--- What needs to be done ---
A line below contains "Switch to the Templates tab", and a later one contains "Open the Files app folder icon". Repeat both, with every line between them, exactly.

--- Material provided ---
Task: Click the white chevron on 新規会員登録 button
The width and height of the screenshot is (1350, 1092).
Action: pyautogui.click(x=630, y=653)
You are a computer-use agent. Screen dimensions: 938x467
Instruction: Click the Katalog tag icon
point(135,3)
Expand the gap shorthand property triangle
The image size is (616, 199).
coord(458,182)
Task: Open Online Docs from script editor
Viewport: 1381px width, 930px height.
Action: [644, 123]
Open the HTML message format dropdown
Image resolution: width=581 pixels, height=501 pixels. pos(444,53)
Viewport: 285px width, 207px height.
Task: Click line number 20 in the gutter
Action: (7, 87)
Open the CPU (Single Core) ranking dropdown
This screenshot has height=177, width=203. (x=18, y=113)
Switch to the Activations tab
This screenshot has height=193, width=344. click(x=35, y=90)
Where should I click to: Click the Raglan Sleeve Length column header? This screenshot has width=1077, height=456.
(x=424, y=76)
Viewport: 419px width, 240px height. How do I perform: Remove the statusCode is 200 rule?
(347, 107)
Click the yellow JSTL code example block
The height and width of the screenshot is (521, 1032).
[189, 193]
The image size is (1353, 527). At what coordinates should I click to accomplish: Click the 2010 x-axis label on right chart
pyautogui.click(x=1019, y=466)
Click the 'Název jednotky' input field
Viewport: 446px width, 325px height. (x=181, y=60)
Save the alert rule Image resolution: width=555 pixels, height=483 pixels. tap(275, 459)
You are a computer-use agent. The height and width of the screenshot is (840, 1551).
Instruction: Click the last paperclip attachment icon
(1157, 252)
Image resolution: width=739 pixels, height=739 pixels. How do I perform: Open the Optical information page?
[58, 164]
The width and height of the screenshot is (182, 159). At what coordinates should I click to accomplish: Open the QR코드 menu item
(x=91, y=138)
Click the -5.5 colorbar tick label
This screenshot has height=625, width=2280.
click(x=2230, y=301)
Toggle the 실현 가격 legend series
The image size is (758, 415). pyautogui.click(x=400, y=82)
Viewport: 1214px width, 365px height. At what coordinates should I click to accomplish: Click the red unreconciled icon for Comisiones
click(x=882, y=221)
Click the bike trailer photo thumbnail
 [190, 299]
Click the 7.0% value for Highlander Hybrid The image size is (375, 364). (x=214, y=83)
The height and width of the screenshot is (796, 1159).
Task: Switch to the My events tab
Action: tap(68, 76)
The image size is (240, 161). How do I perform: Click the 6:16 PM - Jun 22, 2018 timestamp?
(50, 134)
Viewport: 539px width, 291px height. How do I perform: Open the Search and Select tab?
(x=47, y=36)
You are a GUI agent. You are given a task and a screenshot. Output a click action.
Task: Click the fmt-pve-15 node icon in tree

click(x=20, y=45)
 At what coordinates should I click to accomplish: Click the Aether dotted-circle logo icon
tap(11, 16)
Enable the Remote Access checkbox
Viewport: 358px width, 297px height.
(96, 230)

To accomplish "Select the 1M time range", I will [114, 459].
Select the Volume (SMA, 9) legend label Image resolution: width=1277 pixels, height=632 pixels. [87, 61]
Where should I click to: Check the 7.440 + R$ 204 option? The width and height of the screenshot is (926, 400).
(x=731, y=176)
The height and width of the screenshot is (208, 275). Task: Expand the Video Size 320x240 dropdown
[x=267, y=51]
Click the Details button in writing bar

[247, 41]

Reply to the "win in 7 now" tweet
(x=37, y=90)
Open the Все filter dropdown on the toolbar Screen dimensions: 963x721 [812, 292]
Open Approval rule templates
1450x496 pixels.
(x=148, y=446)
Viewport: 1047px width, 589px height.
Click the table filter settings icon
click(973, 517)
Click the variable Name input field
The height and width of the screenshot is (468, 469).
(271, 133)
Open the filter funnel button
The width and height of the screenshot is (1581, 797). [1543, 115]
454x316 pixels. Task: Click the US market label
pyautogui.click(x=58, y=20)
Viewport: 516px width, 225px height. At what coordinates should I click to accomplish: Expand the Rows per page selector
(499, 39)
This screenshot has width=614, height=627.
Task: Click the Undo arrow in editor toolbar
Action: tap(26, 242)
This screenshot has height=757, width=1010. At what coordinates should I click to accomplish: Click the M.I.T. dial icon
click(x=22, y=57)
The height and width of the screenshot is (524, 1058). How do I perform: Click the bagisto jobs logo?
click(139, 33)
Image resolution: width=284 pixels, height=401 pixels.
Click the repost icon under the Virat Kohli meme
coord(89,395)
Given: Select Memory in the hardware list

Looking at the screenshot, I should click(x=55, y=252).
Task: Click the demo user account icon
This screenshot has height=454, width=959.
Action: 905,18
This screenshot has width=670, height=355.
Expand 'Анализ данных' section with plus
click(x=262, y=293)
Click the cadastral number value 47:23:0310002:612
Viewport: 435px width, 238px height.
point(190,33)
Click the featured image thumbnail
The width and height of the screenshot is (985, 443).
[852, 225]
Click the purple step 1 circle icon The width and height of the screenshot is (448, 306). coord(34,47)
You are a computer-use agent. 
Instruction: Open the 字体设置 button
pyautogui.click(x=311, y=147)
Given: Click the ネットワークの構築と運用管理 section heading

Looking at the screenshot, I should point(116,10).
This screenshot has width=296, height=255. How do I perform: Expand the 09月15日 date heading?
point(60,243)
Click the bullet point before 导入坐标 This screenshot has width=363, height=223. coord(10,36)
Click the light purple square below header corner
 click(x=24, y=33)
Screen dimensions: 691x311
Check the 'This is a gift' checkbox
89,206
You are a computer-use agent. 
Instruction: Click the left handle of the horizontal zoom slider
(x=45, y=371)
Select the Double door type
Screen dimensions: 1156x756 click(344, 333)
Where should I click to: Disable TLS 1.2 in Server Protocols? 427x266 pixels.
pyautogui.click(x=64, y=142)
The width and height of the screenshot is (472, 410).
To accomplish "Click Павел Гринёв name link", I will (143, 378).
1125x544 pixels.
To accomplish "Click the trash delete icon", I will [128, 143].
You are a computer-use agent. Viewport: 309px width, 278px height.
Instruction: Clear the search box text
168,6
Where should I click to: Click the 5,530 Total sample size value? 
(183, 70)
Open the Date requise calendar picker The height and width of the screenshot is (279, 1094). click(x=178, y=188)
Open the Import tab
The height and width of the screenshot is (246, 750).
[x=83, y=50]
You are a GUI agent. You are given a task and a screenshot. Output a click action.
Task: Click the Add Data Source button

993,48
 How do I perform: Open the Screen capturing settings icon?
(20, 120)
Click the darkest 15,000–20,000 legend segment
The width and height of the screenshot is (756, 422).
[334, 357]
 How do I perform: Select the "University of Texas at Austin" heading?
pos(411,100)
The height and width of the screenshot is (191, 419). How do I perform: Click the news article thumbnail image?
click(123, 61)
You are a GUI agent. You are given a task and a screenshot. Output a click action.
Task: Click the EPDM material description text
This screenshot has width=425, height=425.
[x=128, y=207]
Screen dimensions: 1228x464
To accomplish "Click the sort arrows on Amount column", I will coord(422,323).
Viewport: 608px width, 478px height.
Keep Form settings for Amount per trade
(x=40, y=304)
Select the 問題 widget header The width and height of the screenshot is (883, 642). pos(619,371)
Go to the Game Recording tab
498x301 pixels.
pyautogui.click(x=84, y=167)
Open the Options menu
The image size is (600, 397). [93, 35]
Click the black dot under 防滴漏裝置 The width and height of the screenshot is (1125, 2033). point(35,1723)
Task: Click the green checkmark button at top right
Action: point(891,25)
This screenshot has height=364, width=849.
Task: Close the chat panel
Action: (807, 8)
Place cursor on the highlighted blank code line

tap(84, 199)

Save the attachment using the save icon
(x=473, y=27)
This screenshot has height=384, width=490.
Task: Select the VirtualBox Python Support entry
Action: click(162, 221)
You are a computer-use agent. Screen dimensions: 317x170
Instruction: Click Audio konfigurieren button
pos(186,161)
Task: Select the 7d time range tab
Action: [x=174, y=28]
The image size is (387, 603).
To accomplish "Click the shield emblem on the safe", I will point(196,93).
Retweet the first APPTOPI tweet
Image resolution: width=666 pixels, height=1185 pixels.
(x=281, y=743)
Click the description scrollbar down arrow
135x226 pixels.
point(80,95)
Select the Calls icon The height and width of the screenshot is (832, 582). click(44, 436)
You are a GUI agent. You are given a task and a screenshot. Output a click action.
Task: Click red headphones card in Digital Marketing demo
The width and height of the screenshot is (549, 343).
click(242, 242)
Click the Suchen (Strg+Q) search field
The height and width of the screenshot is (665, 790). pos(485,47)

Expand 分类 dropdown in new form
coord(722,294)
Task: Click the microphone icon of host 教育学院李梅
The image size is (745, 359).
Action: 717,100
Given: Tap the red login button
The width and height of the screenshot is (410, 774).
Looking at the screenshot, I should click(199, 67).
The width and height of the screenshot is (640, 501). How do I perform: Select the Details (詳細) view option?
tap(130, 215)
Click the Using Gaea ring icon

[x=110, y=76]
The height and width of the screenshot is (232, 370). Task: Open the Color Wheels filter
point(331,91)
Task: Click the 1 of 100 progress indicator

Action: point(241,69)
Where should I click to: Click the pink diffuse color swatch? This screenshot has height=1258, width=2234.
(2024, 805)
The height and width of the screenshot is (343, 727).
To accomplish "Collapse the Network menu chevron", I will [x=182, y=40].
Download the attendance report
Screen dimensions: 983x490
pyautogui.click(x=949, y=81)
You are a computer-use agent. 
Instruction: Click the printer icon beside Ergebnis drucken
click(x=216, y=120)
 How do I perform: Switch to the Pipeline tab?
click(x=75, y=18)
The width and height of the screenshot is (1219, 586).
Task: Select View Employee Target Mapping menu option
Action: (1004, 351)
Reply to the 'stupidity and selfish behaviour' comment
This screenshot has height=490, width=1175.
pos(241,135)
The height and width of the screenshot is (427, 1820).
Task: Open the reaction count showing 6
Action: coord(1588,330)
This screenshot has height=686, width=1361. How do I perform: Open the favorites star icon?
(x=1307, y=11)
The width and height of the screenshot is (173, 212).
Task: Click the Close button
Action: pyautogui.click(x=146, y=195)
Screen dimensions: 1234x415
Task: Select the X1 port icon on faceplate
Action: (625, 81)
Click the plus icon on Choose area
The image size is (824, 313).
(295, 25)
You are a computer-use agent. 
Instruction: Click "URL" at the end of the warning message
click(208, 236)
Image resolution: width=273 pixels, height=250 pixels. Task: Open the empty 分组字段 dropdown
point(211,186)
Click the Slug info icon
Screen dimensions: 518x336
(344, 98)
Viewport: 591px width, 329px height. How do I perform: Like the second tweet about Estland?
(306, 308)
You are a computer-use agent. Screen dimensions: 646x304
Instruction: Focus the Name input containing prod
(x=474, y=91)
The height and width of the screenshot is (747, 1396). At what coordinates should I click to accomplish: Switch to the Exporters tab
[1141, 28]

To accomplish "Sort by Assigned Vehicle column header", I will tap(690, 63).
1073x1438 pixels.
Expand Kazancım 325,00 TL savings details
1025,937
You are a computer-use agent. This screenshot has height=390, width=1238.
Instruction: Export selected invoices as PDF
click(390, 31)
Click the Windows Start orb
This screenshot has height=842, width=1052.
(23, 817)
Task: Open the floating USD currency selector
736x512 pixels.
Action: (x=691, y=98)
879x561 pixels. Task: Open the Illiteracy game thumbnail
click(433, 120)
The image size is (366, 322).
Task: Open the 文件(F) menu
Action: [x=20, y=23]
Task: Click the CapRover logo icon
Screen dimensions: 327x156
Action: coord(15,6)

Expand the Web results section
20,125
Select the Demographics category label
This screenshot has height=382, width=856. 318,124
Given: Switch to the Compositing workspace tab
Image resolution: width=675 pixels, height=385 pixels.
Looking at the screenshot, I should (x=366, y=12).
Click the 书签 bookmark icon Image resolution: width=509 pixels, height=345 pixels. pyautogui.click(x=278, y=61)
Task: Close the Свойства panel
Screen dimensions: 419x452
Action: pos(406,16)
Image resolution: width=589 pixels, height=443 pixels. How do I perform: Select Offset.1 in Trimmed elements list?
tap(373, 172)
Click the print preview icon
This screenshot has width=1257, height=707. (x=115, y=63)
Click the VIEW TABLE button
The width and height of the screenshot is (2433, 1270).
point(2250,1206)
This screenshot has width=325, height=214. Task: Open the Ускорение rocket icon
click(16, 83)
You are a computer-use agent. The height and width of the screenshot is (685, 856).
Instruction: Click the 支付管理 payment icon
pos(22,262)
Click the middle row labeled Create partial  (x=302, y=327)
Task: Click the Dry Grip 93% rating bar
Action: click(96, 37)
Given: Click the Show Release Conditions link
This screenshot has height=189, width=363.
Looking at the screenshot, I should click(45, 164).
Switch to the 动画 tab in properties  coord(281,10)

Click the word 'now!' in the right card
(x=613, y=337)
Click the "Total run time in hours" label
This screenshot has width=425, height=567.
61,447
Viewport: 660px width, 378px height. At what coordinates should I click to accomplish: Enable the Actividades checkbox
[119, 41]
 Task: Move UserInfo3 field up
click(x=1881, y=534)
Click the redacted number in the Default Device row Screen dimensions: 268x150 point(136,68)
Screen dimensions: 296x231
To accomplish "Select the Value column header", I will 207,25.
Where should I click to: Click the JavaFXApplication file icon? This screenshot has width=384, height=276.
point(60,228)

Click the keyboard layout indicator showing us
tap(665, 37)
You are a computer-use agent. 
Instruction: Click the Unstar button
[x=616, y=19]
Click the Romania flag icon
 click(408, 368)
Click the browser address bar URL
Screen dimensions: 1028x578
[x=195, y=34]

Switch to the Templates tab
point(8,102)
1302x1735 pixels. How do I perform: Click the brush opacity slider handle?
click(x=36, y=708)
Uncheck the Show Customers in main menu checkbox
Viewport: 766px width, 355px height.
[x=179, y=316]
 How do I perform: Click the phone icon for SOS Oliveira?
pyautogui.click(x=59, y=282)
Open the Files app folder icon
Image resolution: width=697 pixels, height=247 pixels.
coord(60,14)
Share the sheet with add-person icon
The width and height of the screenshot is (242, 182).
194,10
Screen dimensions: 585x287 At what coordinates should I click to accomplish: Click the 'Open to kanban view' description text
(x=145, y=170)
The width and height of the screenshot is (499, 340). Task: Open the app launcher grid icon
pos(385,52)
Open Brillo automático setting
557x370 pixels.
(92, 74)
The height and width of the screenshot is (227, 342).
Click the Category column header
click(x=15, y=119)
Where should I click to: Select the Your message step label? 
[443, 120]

--- Solved problem ---
Switch to the Templates tab
point(8,102)
1302x1735 pixels. How do I perform: Click the brush opacity slider handle?
click(x=36, y=708)
Uncheck the Show Customers in main menu checkbox
Viewport: 766px width, 355px height.
[x=179, y=316]
 How do I perform: Click the phone icon for SOS Oliveira?
pyautogui.click(x=59, y=282)
Open the Files app folder icon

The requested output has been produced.